The steel and manufacturing industry, represented by various industry associations, appeared before the portfolio committee responsible for trade, industry and competition on 4 June. The industry expressed general disillusionment with policy developments and dissatisfaction with the continued decline of the steel sector, which is creating a challenging business and investment climate in South Africa.

The steelmaker says the rapid increase of imports (notably from China, Indonesia and Vietnam) took the industry by surprise, reaching levels described by the South African Iron and Steel Institute as “unacceptable”.

Imports now represent more than 35% of apparent steel consumption and significantly undermines domestic supply. The industry called for the urgent imposition of definitive actions from the ongoing tariff reviews, along with amending the ill-conceived and ill-implemented Preferential Pricing System and the associated export tax regime relating to scrap prices.

“Structural demand issues, fragmented policy implementation, ceaseless electricity cost increases and the crippled rail performance, pose significant challenges to the South African steel and manufacturing industry.

“While there has been unprecedented action by governments around the world to protect their industries, with expedited protective tariff implementation and strong localisation programmes, support for the South African steel industry is required and this cannot happen quickly enough.”

ALSO READ: Did government policy kill SA’s steel industry?

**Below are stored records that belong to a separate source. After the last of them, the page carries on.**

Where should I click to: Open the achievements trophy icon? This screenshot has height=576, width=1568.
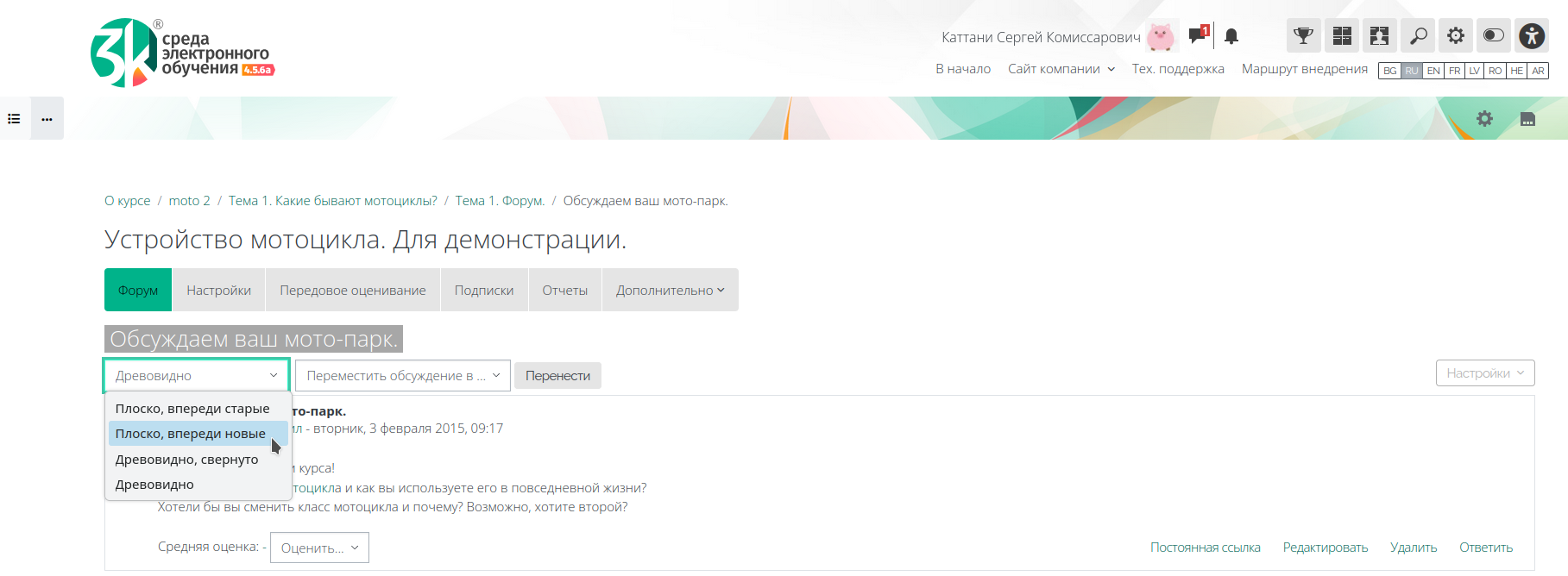point(1303,36)
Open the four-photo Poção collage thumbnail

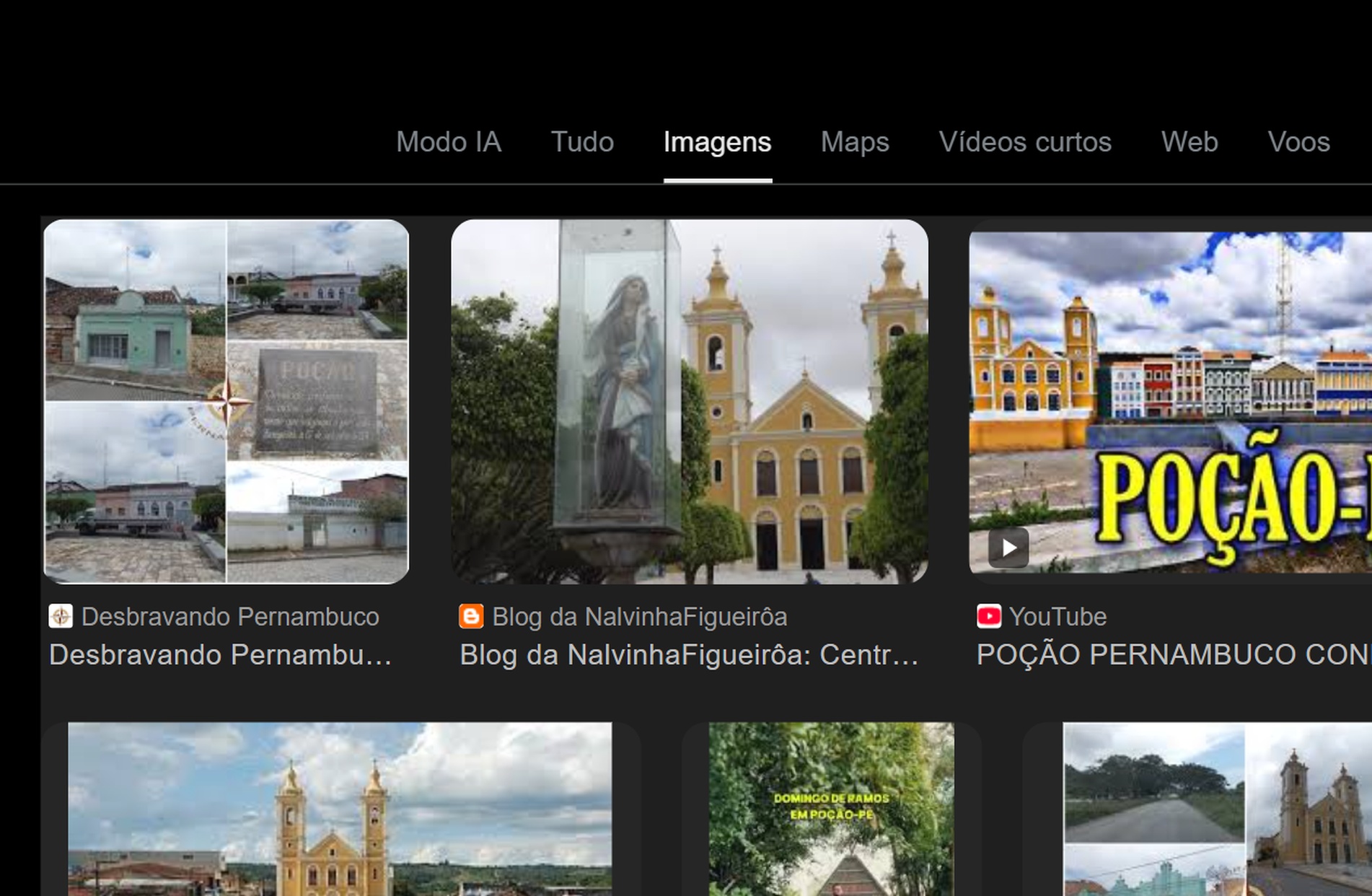point(227,401)
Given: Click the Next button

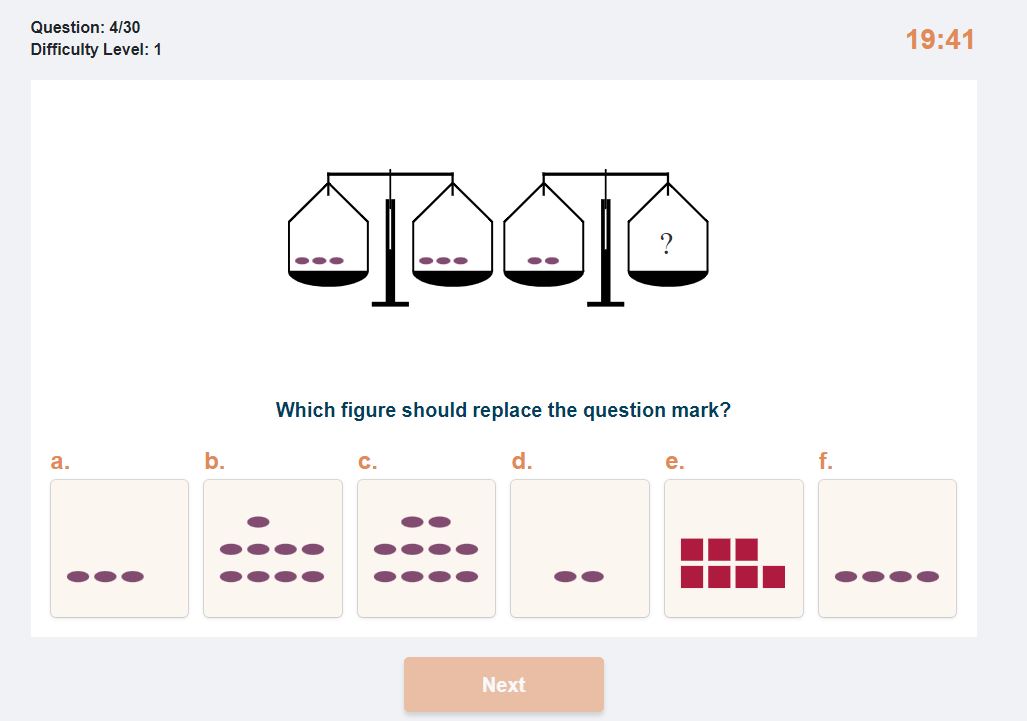Looking at the screenshot, I should point(504,684).
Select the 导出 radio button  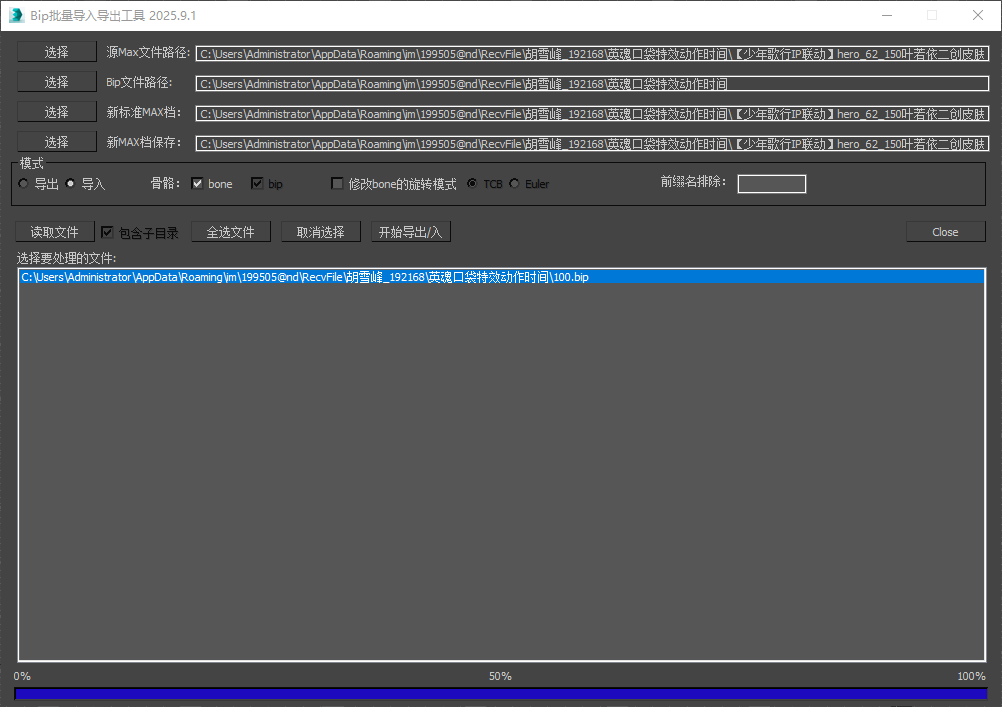24,184
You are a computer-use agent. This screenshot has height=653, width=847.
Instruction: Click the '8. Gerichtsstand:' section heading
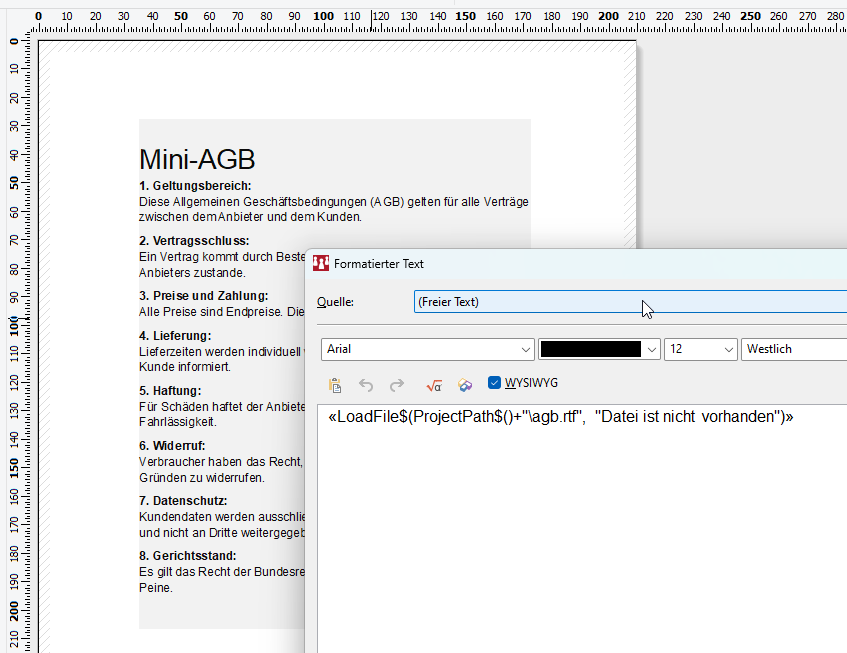click(188, 555)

ArcelorMittal believes steel industry can thrive if government acts

ArcelorMittal says South Africa can maintain a thriving steel industry, but government must act decisively to ensure that commitments translate into real supportive action. The immediate two priorities are, firstly, ensuring that the high levels of imports are dramatically reduced and secondly, enabling a vibrant level of steel demand that is accessible to all South African steel producers.

ArcelorMittal says it will provide further updates in its announcement of its financial results for the six months ended 30 June 2025, on 31 July.